É claro que, seguindo esse pensamento, as chamadas sitcom (comédias de situação, como Fuller House, por exemplo) não poderiam ser vistas como um longo filme. Mas, a maioria dos lançamentos originais da Netflix, por adotarem o formato clássico de um enredo contínuo – que se complementa a cada episódio, como um longa-metragem entre suas cenas –, cabem muito bem em tal interpretação visual. Nós, consumidores, pertencemos à geração que, pela primeira vez na história, está tendo a oportunidade de escolher exatamente quando assistir à temporada completa de um programa. Portanto, o que mudou não foram os formatos, mas sim o imediatismo com o qual acessamos esse tipo de conteúdo atualmente.

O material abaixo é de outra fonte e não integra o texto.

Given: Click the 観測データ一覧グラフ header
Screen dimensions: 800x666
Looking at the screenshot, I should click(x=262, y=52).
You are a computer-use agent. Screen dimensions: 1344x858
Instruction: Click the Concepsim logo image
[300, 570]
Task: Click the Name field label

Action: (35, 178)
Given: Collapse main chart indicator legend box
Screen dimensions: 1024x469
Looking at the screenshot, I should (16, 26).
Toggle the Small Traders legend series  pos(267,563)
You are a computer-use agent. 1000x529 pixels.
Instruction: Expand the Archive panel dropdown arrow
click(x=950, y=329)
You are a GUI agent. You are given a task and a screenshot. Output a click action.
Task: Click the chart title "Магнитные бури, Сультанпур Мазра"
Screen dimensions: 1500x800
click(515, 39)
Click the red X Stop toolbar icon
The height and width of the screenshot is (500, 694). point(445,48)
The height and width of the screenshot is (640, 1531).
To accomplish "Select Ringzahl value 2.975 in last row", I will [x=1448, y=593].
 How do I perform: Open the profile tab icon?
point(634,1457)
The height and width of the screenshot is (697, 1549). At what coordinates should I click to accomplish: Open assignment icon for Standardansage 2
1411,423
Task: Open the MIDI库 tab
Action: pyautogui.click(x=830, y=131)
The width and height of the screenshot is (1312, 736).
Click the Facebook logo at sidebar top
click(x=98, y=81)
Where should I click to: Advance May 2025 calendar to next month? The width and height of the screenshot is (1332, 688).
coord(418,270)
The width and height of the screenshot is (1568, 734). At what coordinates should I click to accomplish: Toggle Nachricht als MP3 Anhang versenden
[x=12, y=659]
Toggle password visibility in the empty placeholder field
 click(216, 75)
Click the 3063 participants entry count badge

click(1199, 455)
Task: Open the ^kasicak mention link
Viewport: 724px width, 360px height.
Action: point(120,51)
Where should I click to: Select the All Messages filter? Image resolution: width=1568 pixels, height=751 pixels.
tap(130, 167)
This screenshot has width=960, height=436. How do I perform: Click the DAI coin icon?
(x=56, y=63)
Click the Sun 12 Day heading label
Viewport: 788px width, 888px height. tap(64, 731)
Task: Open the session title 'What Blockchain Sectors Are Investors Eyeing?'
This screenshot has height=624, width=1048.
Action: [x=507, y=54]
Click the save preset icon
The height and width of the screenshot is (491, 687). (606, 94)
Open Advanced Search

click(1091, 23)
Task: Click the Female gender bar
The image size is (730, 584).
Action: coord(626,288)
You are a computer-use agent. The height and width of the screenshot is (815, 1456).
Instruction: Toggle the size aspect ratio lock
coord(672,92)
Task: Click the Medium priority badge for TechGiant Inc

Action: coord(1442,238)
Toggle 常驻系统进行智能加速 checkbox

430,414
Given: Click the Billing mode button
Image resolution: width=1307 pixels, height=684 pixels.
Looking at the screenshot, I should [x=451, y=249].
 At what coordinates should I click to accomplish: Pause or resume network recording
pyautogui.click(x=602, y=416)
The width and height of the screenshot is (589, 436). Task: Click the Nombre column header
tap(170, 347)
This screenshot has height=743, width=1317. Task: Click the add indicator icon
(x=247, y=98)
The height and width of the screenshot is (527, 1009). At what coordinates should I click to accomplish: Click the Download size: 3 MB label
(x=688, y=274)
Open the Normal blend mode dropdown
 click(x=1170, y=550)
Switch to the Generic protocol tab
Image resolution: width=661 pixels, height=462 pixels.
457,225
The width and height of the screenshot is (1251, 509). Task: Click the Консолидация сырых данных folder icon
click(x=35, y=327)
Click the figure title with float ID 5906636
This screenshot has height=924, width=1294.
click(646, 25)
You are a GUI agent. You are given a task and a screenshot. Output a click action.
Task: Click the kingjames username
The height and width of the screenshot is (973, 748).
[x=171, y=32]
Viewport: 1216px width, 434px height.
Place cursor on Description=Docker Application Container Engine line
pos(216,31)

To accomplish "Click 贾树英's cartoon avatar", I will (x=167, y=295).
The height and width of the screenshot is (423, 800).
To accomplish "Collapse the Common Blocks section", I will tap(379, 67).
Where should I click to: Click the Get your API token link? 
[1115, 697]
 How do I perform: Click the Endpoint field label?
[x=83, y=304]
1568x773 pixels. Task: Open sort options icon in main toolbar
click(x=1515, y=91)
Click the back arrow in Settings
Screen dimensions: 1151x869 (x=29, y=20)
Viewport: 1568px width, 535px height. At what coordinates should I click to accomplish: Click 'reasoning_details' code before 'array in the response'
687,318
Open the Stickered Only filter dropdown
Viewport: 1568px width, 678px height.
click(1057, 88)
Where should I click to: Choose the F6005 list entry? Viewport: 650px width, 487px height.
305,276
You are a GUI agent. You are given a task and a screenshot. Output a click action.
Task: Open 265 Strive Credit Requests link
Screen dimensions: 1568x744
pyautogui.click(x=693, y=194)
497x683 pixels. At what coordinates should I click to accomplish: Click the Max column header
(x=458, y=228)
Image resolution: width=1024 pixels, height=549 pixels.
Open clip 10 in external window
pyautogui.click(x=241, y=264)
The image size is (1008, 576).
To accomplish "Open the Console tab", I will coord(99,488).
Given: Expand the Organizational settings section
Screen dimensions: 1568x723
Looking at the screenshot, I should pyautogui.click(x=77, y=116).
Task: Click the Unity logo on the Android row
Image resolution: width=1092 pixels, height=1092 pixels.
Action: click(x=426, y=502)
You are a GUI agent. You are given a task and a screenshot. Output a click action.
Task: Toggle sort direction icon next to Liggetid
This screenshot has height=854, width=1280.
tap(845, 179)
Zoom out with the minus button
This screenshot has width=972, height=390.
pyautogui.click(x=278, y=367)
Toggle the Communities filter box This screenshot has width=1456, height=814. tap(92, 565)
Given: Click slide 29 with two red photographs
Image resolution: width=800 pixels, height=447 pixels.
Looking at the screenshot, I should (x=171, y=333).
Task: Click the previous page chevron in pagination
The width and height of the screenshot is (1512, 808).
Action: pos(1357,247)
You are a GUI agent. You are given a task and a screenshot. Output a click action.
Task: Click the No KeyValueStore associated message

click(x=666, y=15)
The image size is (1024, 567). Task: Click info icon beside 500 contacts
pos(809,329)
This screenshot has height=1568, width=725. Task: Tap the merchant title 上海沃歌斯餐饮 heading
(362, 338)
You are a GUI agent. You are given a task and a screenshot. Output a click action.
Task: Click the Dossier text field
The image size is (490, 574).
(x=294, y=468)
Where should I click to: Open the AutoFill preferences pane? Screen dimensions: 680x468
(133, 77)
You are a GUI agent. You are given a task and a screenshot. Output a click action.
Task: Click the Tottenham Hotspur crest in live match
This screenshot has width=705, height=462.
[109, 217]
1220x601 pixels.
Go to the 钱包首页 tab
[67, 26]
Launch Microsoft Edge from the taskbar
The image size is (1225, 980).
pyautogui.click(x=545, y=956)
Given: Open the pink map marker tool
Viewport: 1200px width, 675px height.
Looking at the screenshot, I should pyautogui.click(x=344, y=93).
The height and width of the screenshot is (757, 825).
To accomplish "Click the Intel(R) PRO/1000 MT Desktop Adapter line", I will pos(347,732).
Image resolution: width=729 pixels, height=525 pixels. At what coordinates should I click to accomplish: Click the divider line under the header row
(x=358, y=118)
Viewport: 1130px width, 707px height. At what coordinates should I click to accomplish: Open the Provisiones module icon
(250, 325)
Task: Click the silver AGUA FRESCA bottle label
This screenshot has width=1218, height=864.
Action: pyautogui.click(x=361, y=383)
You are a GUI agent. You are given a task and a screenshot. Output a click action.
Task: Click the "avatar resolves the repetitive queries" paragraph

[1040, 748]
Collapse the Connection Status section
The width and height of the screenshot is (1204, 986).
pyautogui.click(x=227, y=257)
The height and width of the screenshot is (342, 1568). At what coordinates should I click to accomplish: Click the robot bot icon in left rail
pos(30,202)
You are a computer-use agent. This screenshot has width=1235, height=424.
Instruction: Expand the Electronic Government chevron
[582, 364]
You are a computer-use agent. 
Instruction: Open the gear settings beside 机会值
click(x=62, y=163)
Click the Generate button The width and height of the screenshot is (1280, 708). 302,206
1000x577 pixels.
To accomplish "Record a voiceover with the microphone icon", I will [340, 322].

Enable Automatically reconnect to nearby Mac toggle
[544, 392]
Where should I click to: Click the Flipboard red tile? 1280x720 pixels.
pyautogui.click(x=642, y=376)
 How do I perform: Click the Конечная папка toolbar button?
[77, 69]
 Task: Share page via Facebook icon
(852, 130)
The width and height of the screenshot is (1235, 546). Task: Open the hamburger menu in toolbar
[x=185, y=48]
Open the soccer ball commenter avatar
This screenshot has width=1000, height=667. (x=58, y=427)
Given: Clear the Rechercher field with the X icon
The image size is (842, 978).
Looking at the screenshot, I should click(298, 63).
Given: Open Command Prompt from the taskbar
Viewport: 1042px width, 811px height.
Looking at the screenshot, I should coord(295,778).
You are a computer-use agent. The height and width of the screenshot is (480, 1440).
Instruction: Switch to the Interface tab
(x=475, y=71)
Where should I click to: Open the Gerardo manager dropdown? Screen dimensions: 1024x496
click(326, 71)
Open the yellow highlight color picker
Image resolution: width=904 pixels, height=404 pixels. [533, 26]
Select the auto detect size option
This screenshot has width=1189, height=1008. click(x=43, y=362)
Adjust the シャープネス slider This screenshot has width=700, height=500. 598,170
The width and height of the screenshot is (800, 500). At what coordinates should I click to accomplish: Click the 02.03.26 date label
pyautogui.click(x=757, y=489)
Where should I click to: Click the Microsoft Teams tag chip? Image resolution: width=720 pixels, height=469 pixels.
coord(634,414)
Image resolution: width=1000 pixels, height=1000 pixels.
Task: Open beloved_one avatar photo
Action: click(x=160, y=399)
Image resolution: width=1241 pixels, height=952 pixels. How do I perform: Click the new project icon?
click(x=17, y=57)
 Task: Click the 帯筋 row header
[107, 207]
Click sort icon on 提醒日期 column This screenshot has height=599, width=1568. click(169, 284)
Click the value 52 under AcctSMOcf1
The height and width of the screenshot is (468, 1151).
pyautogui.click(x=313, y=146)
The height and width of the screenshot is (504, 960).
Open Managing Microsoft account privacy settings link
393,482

Outro ponto importante diz respeito à questão dos famosos algoritmos da Netflix. Esse sistema tecnológico consiste no recolhimento de informações da comunidade global, ou seja, de como os indivíduos ao redor do mundo estão se comportando diante do material que lhes é oferecido na plataforma. Quando terminamos de assistir a uma série policial e, em seguida, recebemos a recomendação de um outro programa do gênero, por exemplo, estamos sendo alvo dos algoritmos. Na verdade, a cada passo que damos dentro da plataforma, somos monitorados para, então, continuarmos a receber dicas de conteúdo do streaming em questão, assim como para a empresa formar um banco de dados que poderá lhe ser útil em produções futuras.

‘Os Capacetes Brancos’ / Divulgação

Tal característica é exclusiva das mídias de streaming. Antes da internet e de seus avanços dos últimos dez anos, a monitoração de informações e gostos pessoais era algo comumente usado para espionagens políticas ou garantia de integridade física (através de ferramentas de segurança). Hoje em dia, no entanto, essa concepção mudou drasticamente. Somos parte de uma sociedade que permite passivamente o próprio monitoramento. E, a partir daí, empresas como a Netflix sentem-se livres para investigar nossas preferências, com fundos totalmente mercadológicos.

Ainda que a frequência com a qual consumimos o material das plataformas de streaming seja, de fato, inédito, e que o sistema de algoritmos dependa de padrões expressivos de acesso à internet, essas plataformas midiáticas não oferecem conteúdo diferenciado. Até então, temos os bons e velhos filmes e séries produzidos em estúdios, por equipes relativamente grandes, com estágios de pré e pós-produção, além das filmagens. Em tempos em que os limites entre TV, streaming e cinema se confundem, e já nem mais sabemos a que categoria uma produção específica possa pertencer – como o caso excluso e peculiar de Mudbound –, o início de uma reflexão ampla e aprofundada sobre o assunto é necessário.